Craig Reynolds' program for simulating the flocking behavior of birds.

Primary LanguageC++MIT LicenseMIT

Boids

Boids is a program developed by Craig Reynolds in 1986, which simulates the flocking behaviour of birds. He published this model in 1987 in the seminal paper "Flocks, Herds, and Schools: A Distributed Behavioral Model".

The motion of a flock of birds is an example of emergent behavior -- each bird is only making individual decisions, yet the motion of the entire flock is fluid and synchronized. Somehow, organized group behavior is able to emerge as the aggregate of the local actions of each individual animal.

Boids simulates this individual decision making with three rules:

  1. Separation: individuals try to avoid crowding their nearby flockmates
  2. Alignment: individuals steer towards the average heading of nearby flockmates
  3. Cohesion: individuals try to move towards the center of mass of nearby flockmates

This repository contains an implementation of the boids model in C++.

Simulation Example

Implementation Details

This implementation uses a k-d tree to increase efficiency. A k-d tree partitions the boids in space so that when each boid is updated, we only consider the nearby boids rather than iterating over all boids and incurring an O(n2) cost.

Usage

This project depends on SFML, which must be installed first.
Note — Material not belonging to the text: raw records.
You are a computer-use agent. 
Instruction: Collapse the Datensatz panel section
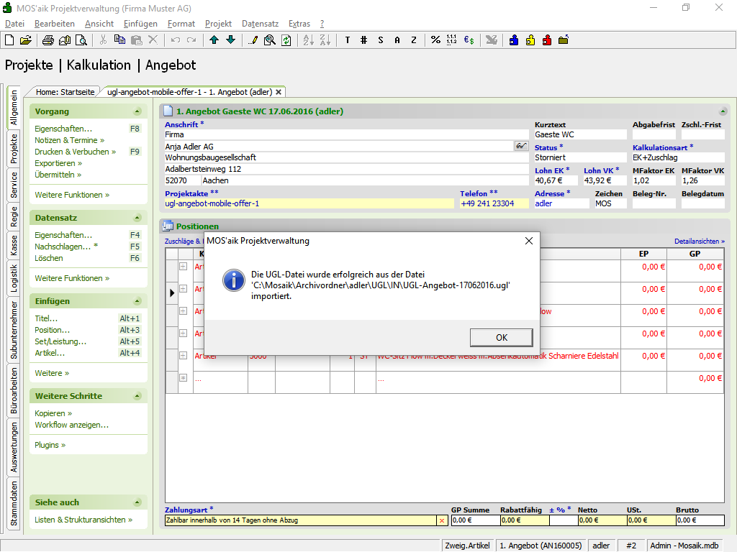pyautogui.click(x=137, y=218)
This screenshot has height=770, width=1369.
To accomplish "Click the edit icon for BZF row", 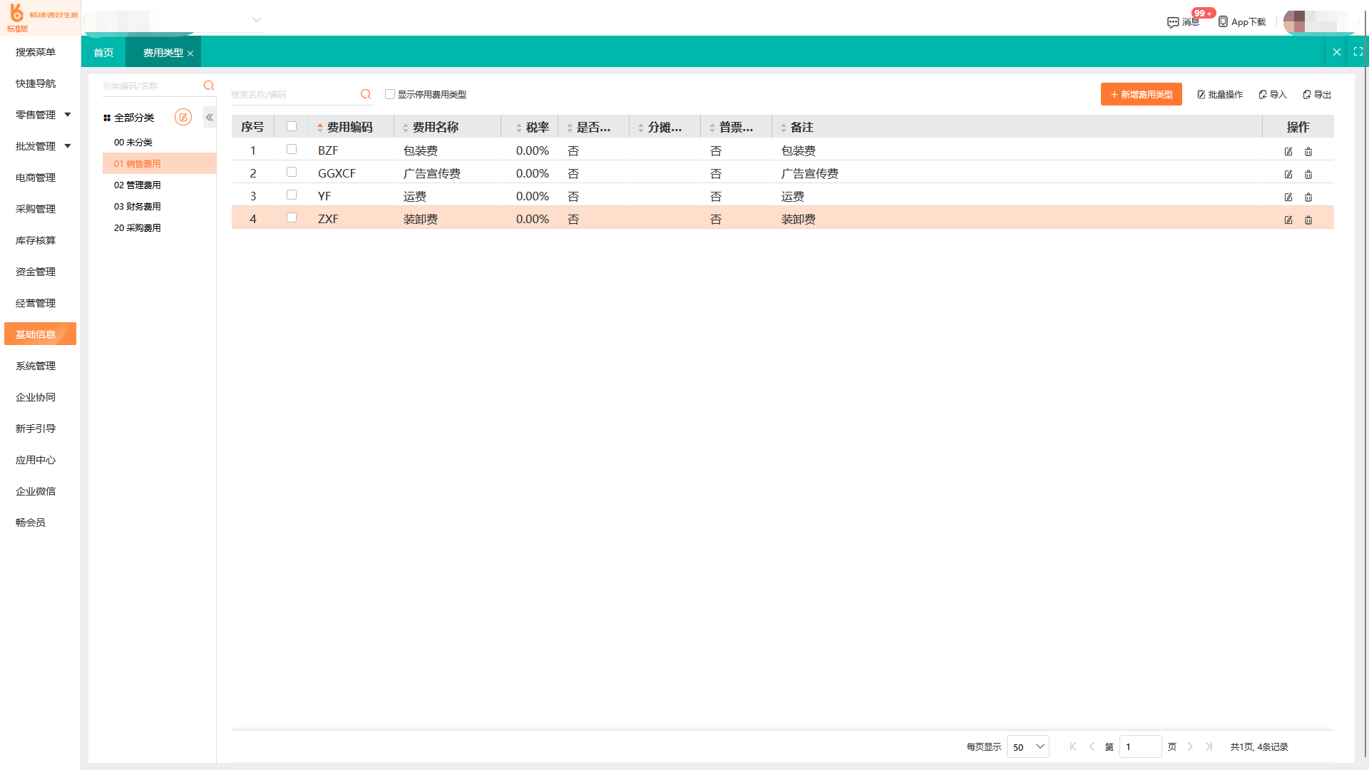I will click(1288, 151).
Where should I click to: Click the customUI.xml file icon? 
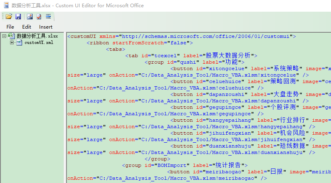[x=19, y=42]
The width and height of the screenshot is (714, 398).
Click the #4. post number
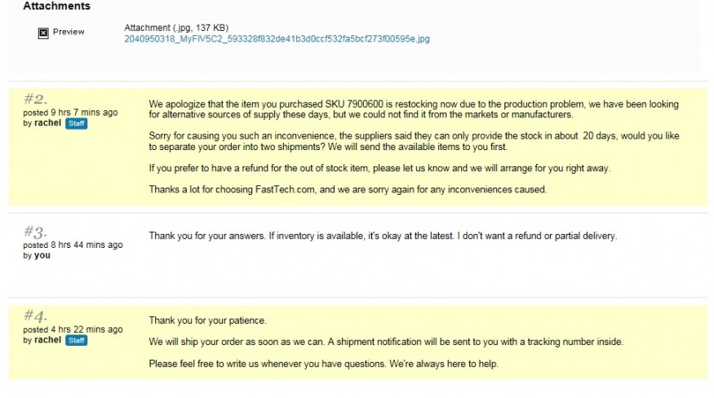[x=36, y=316]
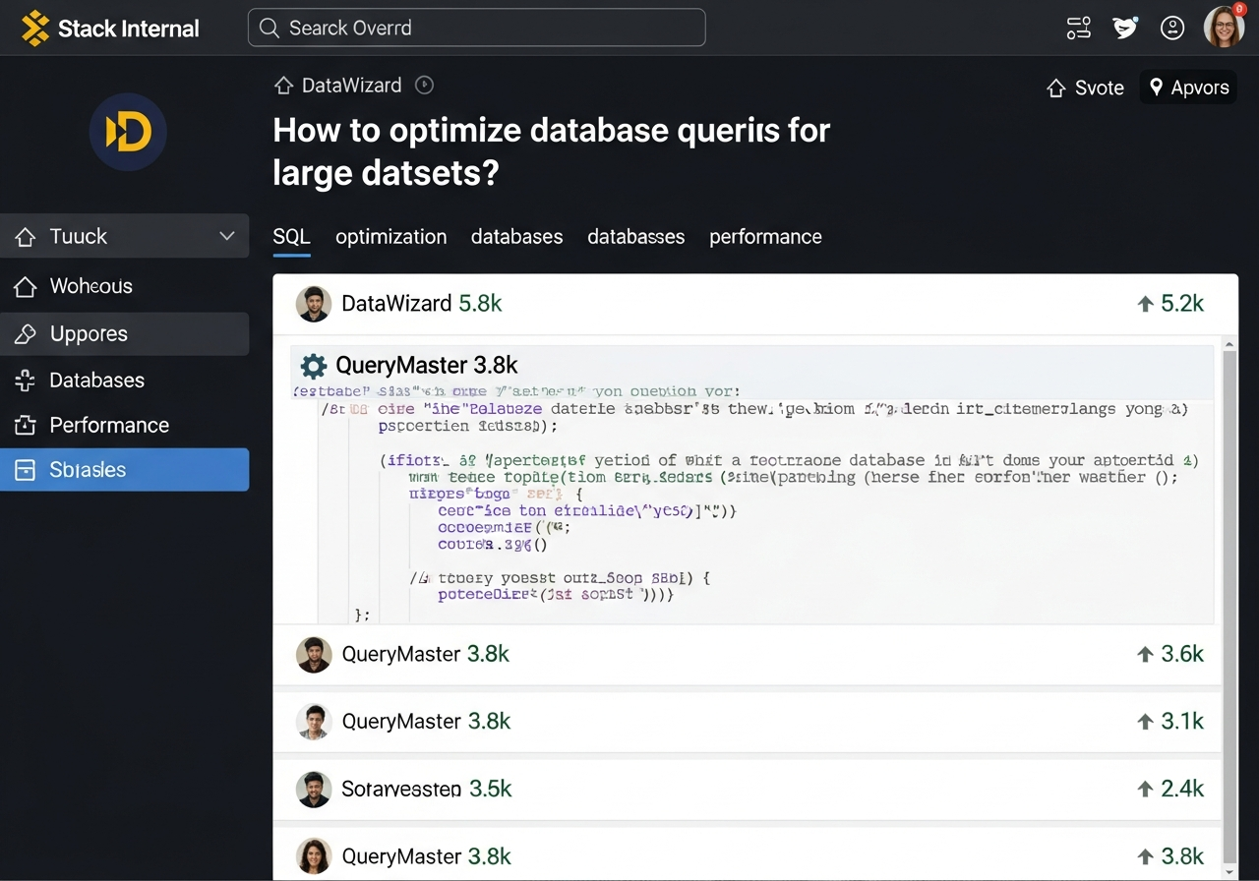The height and width of the screenshot is (881, 1259).
Task: Click the bird-logo notifications icon
Action: click(x=1124, y=28)
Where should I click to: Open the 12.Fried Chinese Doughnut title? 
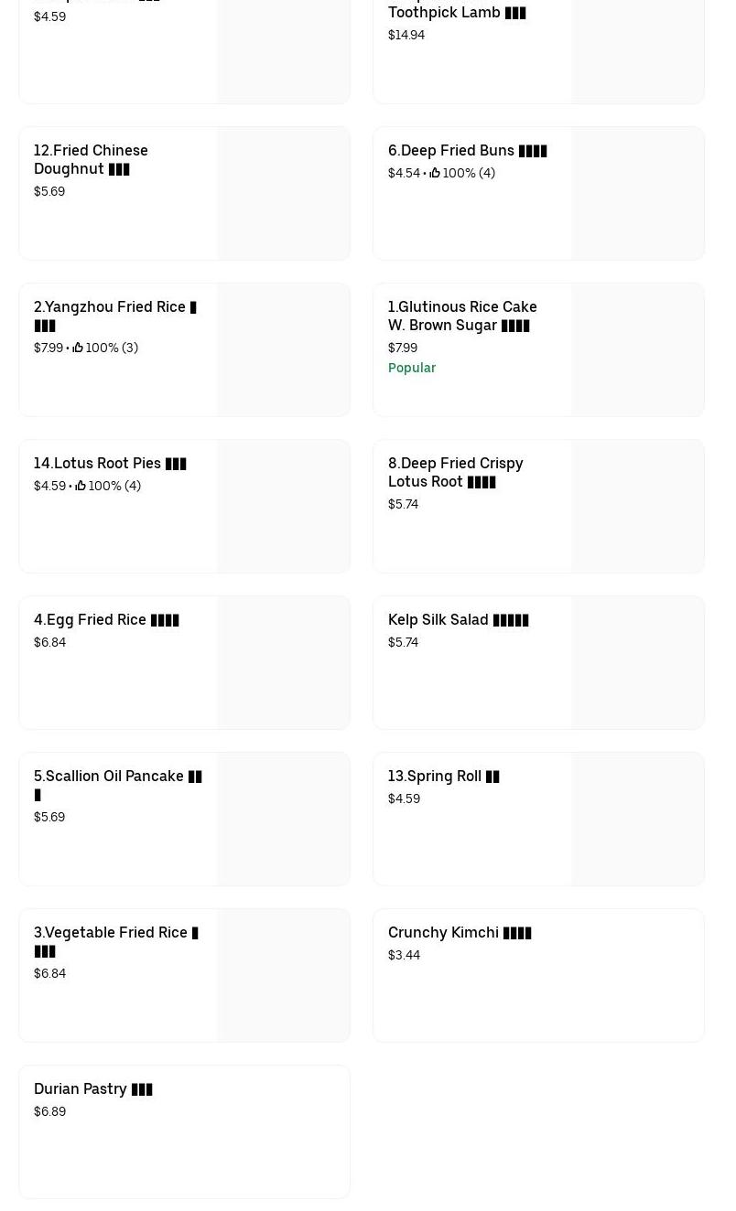coord(91,159)
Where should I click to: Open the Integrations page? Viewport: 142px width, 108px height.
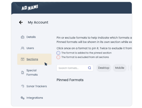point(34,98)
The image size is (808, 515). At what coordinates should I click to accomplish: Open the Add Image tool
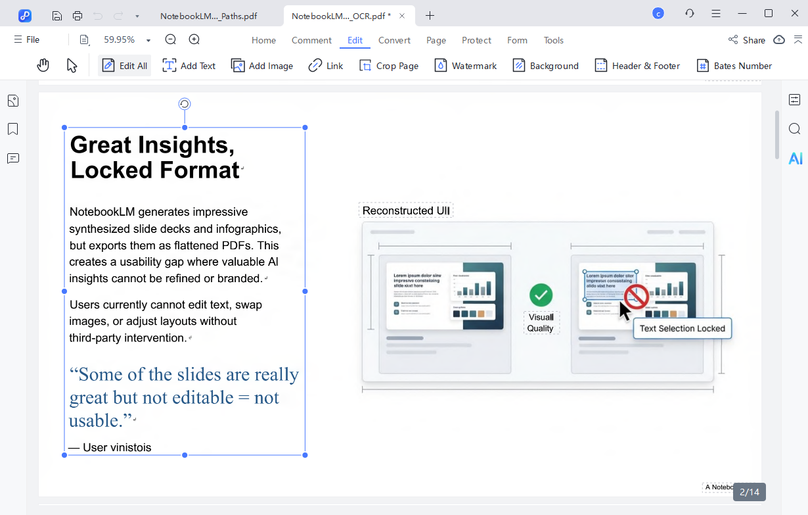point(261,65)
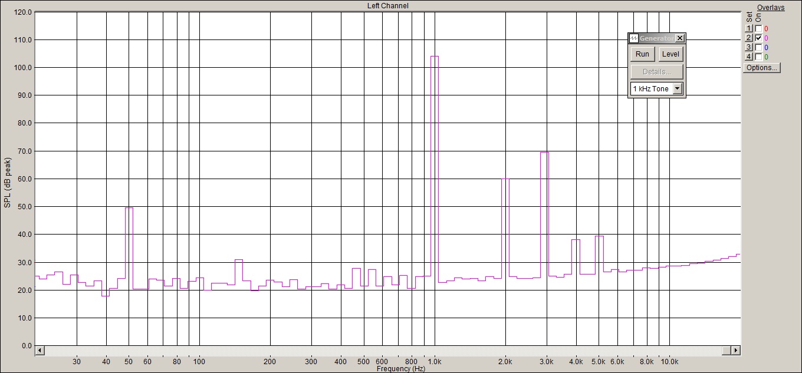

On MacOS, this can be done with brew install sfml.

After installing SFML, the executable for the program can be built and installed by running the script build_and_install.sh. This program can then be run with:

./bin/boids

Almost all aspects of the simulation and the boids' behavior can be customized from the command line. Pass the --help flag to see available options.

The simulation is also interactive. Left-clicking on the screen will add a new boid, and right-clicking will add a new predator boid (normal boids will try to avoid these). Pressing C on the keyboard will clear all the Boids on the screen, and pressing Q will end the simulation and quit the program.